*Article:*
Our literature has enough ideas, it is time to work on how they’re expressed. If there is something unique and magical about sf, it may be that no other genre seems to be as consistently forgiving of poor characterisation and predictable plotting. Like comics, sf has consistently maintained a desperate relevance by feverishly plinking the same, narrow, adolescent band over and over and over again. “The literature of escapism” is a more accurate, if back-handed, definition of sf’s current state. For the genre that has given us timeless characters, brilliant stories and great ideas, that’s simply not good enough.

Your thoughts? Personally I don’t see escapism as a necessarily bad value for any literature to possess (though I’m very leery of consolatory escapism – Baen Books, I’m looking at you), but I think you could argue successfully that there is an urge within science fiction wherein the thing being escaped from is the very future it claims to engage with.

*Listed records:*
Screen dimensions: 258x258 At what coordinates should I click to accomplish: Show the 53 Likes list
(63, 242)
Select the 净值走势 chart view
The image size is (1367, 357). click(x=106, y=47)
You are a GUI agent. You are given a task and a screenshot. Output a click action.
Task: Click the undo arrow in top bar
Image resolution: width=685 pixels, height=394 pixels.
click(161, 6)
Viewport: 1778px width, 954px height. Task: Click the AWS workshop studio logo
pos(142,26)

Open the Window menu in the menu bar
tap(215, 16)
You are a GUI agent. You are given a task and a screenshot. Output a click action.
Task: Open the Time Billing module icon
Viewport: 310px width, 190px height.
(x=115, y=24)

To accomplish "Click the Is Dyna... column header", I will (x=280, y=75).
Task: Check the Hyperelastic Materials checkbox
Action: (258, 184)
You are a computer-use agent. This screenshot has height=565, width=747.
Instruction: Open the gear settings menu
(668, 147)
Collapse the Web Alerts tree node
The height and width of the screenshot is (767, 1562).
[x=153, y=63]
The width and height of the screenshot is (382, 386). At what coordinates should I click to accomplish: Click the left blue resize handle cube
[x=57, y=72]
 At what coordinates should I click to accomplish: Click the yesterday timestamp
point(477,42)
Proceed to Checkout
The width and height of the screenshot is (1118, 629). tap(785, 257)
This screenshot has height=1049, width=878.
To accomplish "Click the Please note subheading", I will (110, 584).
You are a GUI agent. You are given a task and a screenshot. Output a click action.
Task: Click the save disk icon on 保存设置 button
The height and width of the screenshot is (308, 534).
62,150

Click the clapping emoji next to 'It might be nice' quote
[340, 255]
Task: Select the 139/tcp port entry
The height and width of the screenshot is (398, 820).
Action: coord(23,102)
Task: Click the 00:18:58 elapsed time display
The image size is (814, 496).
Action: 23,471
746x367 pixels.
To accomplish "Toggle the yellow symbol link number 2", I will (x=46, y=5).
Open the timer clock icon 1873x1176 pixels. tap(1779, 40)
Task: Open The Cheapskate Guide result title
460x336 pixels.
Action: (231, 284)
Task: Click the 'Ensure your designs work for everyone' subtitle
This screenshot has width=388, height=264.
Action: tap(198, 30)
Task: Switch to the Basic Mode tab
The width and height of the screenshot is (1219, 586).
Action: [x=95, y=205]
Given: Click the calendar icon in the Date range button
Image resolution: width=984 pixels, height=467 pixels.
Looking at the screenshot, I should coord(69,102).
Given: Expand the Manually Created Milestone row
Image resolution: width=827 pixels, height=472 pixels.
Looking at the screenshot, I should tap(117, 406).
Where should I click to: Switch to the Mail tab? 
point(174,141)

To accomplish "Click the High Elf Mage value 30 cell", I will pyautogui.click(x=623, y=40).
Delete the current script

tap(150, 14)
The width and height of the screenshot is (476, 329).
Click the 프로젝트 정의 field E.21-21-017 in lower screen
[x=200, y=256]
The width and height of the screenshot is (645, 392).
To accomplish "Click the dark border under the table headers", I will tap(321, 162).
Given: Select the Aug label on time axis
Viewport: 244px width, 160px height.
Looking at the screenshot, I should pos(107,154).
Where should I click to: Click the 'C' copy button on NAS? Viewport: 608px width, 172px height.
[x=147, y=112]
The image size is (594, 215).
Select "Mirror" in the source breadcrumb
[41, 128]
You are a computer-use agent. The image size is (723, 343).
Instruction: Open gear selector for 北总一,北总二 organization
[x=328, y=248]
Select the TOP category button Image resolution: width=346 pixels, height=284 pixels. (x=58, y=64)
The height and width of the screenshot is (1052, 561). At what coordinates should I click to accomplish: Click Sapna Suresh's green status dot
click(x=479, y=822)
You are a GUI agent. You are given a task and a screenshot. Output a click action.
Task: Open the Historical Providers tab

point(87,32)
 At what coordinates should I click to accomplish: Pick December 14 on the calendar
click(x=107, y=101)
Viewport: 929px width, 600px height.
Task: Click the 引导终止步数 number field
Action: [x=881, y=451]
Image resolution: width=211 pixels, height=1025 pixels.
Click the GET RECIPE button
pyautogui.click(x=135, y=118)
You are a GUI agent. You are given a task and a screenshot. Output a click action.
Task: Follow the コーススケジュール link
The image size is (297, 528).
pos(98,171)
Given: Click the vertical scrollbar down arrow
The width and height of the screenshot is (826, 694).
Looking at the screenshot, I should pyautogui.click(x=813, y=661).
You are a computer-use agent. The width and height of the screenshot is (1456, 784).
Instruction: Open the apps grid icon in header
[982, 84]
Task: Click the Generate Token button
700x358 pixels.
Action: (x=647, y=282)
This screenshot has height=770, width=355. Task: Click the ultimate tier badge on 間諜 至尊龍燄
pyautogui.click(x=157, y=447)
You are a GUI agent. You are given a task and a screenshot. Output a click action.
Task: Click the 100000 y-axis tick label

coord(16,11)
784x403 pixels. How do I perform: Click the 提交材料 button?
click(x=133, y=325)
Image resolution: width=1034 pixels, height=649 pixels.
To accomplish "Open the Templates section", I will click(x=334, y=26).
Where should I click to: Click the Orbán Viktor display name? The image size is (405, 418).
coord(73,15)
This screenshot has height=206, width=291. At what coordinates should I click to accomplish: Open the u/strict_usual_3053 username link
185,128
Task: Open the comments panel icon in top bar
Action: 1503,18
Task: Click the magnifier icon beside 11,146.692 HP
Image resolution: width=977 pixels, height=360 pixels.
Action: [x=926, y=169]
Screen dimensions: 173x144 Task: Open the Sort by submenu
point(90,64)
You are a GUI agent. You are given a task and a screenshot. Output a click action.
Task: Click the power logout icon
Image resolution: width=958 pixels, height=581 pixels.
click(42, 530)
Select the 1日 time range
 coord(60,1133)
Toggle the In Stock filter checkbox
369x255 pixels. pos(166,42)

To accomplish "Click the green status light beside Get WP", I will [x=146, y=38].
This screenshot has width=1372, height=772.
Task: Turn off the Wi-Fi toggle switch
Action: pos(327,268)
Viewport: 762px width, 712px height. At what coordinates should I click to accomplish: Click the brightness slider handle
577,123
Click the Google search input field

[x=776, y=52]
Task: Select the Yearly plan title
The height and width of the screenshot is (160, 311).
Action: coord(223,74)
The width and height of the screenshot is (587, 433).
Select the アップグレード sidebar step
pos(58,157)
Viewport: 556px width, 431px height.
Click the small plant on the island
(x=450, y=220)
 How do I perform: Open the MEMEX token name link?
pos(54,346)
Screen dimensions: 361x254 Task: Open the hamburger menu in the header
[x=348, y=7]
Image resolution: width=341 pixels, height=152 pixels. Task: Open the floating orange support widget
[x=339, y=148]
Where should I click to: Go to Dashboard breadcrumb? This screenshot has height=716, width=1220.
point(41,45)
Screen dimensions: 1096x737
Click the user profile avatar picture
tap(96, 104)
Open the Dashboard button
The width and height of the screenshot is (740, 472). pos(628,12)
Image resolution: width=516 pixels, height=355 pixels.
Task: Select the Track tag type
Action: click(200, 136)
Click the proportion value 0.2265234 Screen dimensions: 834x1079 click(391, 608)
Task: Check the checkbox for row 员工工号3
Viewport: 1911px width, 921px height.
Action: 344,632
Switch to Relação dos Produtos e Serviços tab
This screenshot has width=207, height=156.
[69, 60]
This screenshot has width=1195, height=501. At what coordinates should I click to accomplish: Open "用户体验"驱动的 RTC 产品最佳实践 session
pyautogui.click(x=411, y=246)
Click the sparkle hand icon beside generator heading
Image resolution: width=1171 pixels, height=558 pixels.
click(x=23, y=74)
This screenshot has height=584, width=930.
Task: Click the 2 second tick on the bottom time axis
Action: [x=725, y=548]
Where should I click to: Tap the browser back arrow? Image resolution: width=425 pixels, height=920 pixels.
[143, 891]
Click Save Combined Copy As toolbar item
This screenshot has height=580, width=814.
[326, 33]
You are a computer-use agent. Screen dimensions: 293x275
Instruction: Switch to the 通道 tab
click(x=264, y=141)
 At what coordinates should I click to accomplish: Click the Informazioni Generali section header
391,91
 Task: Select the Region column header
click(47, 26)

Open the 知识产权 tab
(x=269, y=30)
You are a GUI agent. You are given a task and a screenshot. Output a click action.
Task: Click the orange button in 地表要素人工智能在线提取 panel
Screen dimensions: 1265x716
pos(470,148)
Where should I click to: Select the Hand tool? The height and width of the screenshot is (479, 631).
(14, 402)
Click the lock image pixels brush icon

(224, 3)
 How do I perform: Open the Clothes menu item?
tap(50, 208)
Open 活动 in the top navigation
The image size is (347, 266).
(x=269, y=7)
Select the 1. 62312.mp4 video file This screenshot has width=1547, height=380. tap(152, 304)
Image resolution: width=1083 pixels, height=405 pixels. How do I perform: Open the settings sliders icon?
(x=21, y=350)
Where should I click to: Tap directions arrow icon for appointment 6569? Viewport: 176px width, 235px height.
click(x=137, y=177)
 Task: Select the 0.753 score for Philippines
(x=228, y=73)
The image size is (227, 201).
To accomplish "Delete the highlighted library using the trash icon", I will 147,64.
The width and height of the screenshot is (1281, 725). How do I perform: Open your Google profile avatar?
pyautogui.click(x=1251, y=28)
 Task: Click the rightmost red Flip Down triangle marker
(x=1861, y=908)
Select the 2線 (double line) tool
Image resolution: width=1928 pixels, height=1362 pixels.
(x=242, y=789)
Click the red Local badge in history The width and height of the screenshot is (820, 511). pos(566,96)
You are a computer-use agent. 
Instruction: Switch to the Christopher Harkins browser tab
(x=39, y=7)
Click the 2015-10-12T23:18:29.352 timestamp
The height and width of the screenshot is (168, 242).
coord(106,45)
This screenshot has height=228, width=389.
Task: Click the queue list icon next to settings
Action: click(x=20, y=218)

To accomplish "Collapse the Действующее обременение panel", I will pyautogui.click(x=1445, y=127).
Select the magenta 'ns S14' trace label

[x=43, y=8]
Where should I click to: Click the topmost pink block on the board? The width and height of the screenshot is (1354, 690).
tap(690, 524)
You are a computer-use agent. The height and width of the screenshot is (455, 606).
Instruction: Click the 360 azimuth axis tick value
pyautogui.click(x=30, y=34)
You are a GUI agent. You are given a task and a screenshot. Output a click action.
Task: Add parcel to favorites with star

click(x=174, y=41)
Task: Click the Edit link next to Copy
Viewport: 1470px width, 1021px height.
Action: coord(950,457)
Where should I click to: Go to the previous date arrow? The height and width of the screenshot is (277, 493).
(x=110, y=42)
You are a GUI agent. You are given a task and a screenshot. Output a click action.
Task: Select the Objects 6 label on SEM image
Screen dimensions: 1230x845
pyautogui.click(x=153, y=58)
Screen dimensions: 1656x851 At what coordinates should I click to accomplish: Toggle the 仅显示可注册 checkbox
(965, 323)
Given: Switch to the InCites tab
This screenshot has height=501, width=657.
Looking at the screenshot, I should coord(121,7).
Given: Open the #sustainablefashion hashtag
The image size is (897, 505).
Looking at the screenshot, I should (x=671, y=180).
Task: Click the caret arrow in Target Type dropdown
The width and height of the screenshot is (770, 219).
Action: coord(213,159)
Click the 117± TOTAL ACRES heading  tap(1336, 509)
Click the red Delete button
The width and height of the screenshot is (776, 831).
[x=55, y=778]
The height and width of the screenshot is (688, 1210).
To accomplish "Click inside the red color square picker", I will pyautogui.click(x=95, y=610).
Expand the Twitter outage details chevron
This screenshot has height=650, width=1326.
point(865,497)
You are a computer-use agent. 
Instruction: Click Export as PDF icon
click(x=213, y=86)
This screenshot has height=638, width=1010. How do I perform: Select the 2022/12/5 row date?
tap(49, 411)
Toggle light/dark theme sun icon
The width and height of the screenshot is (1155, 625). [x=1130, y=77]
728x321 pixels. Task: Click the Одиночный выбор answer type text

*Task prompt:*
Continue the passage on science fiction and escapism, picking up after its final sentence.

*Answer to the task:*
Science, science fiction and the real world: some perspectives

OK, here are three interesting essays about science fiction and its relationship to reality we inhabit. I’ve got a lot of other stuff cluttering up my brain today, so I’ll leave it to you lot to do your own synthesis…

First of all, Roz Kaveney at The Guardian:

One problem with being a long-term reader of science fiction and fantasy is that you get blase about science itself because you have seen it all before. My sense of wonder was overloaded by the time I was 16; I am never going to get that rush again. Even major breakthroughs make me go ‘Whatever!’.

[…]

Another part of the problem is that we do, in fact, live in a world that is a collage of a lot of sci fi tropes – but, as the writer Neil Gaiman’s Second Law tells us: “All scientifically possible technology and social change predicted in science fiction will come to pass, but none of it will work properly.” It’s amazing that we have tiny mobile phones with which we can send photographs of masturbating walruses to our friends on the other side of the world, but less fabulous that you lose signal in a five-yard patch on the Hackney Road just as someone is telling you something important. One of the reasons why Dick and Ballard speak to our condition so well is that they saw the future and it was pretty rubbish.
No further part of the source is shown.